The problem asks us to evaluate a definite integral, which mathematically represents the area under the curve of the function $$2^x$$ from $$x=1$$ to $$x=2$$. While the concept of an integral is typically studied in higher-level mathematics, the problem explicitly instructs us to use a calculator or computer to find the answer. This means we will rely on a computational tool to determine the numerical value, rather than performing a manual calculation based on advanced mathematical concepts.

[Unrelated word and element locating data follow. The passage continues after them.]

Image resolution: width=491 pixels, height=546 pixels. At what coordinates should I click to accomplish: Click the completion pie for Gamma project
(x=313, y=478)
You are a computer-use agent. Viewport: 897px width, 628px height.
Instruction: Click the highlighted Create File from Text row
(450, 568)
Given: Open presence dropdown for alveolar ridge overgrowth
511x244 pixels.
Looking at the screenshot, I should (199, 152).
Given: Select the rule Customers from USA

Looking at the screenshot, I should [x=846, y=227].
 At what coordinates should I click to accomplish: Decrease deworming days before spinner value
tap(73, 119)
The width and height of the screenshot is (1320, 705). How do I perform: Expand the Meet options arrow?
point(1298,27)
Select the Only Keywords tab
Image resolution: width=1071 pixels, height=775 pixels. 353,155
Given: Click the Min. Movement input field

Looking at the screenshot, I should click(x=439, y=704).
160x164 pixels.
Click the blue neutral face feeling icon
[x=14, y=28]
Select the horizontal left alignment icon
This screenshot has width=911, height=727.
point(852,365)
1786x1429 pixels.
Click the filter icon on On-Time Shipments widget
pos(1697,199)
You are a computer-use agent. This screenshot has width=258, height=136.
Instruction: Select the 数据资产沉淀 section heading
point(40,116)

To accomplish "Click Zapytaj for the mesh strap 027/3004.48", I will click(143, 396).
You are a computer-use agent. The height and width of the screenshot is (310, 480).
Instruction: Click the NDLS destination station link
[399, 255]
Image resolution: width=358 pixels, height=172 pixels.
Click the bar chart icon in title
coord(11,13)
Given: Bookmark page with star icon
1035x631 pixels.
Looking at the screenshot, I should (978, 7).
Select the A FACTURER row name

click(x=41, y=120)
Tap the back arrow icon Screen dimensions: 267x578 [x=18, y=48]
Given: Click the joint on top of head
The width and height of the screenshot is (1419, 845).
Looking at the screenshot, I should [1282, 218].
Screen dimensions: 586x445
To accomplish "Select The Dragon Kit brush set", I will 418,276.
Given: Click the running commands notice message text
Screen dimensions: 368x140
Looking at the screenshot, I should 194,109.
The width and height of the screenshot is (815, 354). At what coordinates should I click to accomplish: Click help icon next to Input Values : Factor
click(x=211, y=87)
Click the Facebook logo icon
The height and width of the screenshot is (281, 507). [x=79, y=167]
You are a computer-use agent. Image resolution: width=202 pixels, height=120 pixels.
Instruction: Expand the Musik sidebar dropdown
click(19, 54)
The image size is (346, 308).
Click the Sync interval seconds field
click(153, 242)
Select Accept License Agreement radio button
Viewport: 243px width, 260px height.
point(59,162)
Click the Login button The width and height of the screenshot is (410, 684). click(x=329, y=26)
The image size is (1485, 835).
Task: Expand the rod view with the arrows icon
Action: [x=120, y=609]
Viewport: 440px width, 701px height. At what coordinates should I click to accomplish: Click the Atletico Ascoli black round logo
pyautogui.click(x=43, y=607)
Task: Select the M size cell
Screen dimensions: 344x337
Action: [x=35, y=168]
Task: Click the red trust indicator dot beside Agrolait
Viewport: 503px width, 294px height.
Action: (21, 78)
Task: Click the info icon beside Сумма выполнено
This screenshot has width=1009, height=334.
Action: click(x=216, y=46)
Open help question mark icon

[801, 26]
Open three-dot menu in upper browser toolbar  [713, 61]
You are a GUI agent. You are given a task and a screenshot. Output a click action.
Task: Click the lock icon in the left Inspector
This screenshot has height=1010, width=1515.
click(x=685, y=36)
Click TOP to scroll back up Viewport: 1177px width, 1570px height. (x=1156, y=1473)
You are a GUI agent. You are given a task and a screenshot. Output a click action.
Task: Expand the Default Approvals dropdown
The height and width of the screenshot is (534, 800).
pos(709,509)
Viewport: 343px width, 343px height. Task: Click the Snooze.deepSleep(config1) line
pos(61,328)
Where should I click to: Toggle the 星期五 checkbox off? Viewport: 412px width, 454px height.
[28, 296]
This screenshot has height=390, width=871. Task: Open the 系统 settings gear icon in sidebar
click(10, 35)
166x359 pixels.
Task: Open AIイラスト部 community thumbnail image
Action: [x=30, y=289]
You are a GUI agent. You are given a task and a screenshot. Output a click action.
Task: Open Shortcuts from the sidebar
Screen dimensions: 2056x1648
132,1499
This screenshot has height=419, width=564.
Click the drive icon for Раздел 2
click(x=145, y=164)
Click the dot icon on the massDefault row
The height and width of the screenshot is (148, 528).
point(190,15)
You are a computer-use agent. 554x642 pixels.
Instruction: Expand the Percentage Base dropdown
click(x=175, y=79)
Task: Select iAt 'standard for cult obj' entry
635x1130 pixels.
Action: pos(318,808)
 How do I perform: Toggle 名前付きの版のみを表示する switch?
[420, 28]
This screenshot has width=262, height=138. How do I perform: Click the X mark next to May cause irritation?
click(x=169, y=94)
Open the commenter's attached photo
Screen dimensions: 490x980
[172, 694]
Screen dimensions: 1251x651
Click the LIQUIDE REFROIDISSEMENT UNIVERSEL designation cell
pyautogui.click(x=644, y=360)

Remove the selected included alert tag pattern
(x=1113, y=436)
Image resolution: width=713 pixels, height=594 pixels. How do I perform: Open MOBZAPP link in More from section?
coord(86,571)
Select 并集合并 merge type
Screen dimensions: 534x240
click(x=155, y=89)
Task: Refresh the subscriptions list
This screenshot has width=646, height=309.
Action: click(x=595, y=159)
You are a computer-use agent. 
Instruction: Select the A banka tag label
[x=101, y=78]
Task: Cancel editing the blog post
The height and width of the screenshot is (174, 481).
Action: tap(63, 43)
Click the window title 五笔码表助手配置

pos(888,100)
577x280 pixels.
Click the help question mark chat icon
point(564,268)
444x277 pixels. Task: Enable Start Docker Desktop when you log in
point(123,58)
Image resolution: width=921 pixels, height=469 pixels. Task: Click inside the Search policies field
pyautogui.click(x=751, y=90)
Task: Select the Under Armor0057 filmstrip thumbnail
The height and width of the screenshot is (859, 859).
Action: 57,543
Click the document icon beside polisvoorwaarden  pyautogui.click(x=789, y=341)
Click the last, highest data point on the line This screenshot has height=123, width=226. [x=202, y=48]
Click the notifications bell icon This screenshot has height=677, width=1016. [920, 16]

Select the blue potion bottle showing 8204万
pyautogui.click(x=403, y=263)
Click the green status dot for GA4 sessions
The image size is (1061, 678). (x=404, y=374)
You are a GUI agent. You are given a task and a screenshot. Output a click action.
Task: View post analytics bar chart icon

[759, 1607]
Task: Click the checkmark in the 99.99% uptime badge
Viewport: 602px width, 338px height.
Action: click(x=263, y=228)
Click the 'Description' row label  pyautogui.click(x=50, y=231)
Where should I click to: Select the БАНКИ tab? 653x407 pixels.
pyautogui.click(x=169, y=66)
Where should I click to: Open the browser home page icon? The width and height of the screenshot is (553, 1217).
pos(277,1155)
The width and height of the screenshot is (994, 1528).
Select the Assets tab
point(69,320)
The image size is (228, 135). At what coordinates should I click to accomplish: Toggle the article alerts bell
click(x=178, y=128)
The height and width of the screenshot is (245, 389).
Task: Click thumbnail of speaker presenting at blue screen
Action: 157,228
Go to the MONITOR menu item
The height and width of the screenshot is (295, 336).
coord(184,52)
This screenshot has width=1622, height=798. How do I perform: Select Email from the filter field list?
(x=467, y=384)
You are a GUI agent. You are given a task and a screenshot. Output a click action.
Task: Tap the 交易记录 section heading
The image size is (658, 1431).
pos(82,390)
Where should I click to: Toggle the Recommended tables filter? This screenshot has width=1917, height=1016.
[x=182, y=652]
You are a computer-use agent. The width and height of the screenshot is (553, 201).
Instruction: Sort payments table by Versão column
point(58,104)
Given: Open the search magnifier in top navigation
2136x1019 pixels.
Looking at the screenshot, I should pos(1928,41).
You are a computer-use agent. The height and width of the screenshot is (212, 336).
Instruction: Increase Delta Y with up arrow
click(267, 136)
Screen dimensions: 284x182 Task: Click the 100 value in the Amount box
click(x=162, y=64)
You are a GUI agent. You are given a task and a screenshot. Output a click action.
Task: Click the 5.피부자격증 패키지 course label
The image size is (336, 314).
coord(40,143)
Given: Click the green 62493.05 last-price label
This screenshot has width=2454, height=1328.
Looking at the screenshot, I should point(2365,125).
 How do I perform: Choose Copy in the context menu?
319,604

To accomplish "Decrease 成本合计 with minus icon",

$$\text{The integral to be evaluated is: } \int_{1}^{2} 2^{x} d x$$

**step2 Performing the Calculation with a Tool**

To find the value of the integral using a calculator or computer, we need to input the function and its limits into the tool's integral function. Most scientific calculators, graphing calculators, or online mathematical software can perform this operation. The calculator will compute the numerical value of the area under the curve.

$$\text{Function to integrate: } f(x) = 2^x$$

$$\text{Lower Limit of Integration: } 1$$

$$\text{Upper Limit of Integration: } 2$$

After entering these values into an appropriate calculator or computer software (for example, using an integral function button on a calculator), the calculated result is approximately:

$$\int_{1}^{2} 2^{x} d x \approx 2.885$$

Alternative answer

Answer: Approximately 2.885 Explain
This is a question about finding the area under a curve, which we call an integral! It tells us to use a calculator or computer. . The solving step is:

First, I looked at the problem: $\int_{1}^{2} 2^{x} d x$. This is a definite integral.
Then, since the problem said to "Use a calculator or computer to evaluate the integral," I used my trusty calculator (or a computer program that acts like one!) to find the value.
I entered the function $2^x$ and the limits from 1 to 2.
The calculator gave me the answer, which is about 2.885.

Alternative answer

Answer: Approximately 2.885 Explain
This is a question about finding the area under a curvy line on a graph. This special kind of area calculation is called an integral! . The solving step is:

1. The problem asked me to use a calculator or a computer, so that's exactly what I did!
2. I typed the integral "$$\int_{1}^{2} 2^{x} d x$$" into a super smart online calculator.
3. The calculator did all the hard work and told me the answer was about 2.885! It's like magic!

Alternative answer

Answer: $\frac{2}{\ln(2)}$ Explain
This is a question about finding the total area under a curvy line on a graph! It’s like figuring out how much space something takes up, even if its shape isn't simple. We call it an integral, but it’s really just about adding up tiny, tiny pieces of area. . The solving step is:

1. First, I noticed the line is $y=2^x$. This line isn't straight; it starts at 2 when $x=1$ and grows super fast to 4 when $x=2$. It's a fun curvy line!
2. To find the exact amount of "stuff" or area under a special curve like $2^x$, there's a super cool math trick! It's like finding a reverse operation – like how subtraction reverses addition.
3. The special rule for $2^x$ is to take $2^x$ itself, but then you have to divide it by a secret, special number called "ln(2)". This "ln(2)" is just a specific number (it's around 0.693) that pops up when we work with how exponential curves grow.
4. Then, to find the area *between* two points (like from 1 to 2), you take that special rule's result and use it for the ending point (which is 2) and then for the starting point (which is 1).
5. You figure out the special result at $x=2$ (which is $2^2 / \ln(2)$, or $4/\ln(2)$) and then subtract the special result at $x=1$ (which is $2^1 / \ln(2)$, or $2/\ln(2)$).
6. So, it's $4/\ln(2) - 2/\ln(2)$. Since they both have $\ln(2)$ on the bottom, it's just $(4-2)/\ln(2)$, which means the answer is $2/\ln(2)$! It's really neat how these math patterns work out!